Black Tom delivers a groundbreaking examination of the transformative experience of the English revolution from the viewpoint of one of its leading, yet most neglected, participants. It is the first modern academic study of Fairfax, making it essential reading for university students as well as historians of the seventeenth century. Its accessible style will appeal to a wider audience of those interested in the civil wars and interregnum more generally.


The War of the White Roses

2016-02-01
The War of the White Roses
Title The War of the White Roses PDF eBook
Author Stuart Rayner
Publisher
Pages 192
Release 2016-02-01
Genre
ISBN 9781785311161

In 1968, Yorkshire County Cricket Club was the dominant force in English cricket, yet by 1986 it had slid to become one of the game's also-rans. The War of the White Roses tells the story in full from a completely neutral perspective for the first time. With insight from inside the dressing room, committee room, and from the terraces, it tells how two decades of fierce infighting caused so much damage it took almost 30 years to recapture those past glories. The period from 1968 to 1986 was scarred by bitterness, pettiness, and jealousy as civil war broke out with one of the county's greatest-ever players, the brilliant but divisive Geoffrey Boycott, at the center of the story. He is just one of the many interviewees to contribute from both sides of the divide, looking at the personal feuds and political machinations of the period, and examining just how they contributed to the team's fall from grace.
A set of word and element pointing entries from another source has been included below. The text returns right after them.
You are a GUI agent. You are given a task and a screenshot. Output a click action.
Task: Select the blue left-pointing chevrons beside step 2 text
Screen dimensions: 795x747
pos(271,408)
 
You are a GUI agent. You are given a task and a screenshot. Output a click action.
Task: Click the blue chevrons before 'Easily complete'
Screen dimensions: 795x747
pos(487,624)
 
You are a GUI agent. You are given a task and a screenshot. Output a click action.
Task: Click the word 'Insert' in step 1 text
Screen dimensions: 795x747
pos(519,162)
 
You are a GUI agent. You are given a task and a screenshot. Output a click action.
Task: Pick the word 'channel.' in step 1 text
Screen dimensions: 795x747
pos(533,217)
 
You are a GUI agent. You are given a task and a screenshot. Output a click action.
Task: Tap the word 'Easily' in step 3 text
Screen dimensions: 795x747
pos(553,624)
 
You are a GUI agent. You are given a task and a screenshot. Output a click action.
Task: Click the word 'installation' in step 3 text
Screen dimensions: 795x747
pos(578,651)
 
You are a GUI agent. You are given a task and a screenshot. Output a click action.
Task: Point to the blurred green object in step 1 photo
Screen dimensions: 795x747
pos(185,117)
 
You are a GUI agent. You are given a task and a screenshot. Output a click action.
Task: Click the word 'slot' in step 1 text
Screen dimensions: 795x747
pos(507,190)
German Prisoners of the Great War

2021-04-28
German Prisoners of the Great War
Title German Prisoners of the Great War PDF eBook
Author Anne Buckley
Publisher Pen and Sword Military
Pages 393
Release 2021-04-28
Genre History
ISBN 1526765306

German POWs held in England during WWI record their experience in this volume of detailed accounts, diary entries, drawings, and more. In Munich in 1920, just after the end of the First World War, German prisoners of war in England published a book they had written and smuggled back home. Through vivid text and illustrations, they describe their experience of life in a camp at Skipton in Yorkshire. Their work, now translated into English for the first time, gives us a unique insight into their feelings about the war, their captors, and their longing to go home. In their own words they record prison camp conditions, daily routines, their relationship with the prison authorities, their activities and entertainment, and their thoughts of their homeland. The challenges and privations they faced are part of their story, as is the community they created within the confines of the camp. The whole gamut of their existence is portrayed here, in particular through their drawings and cartoons which are reproduced alongside the translation. German Prisoners of the Great War offers an inside view of a hitherto neglected aspect of the wartime experience.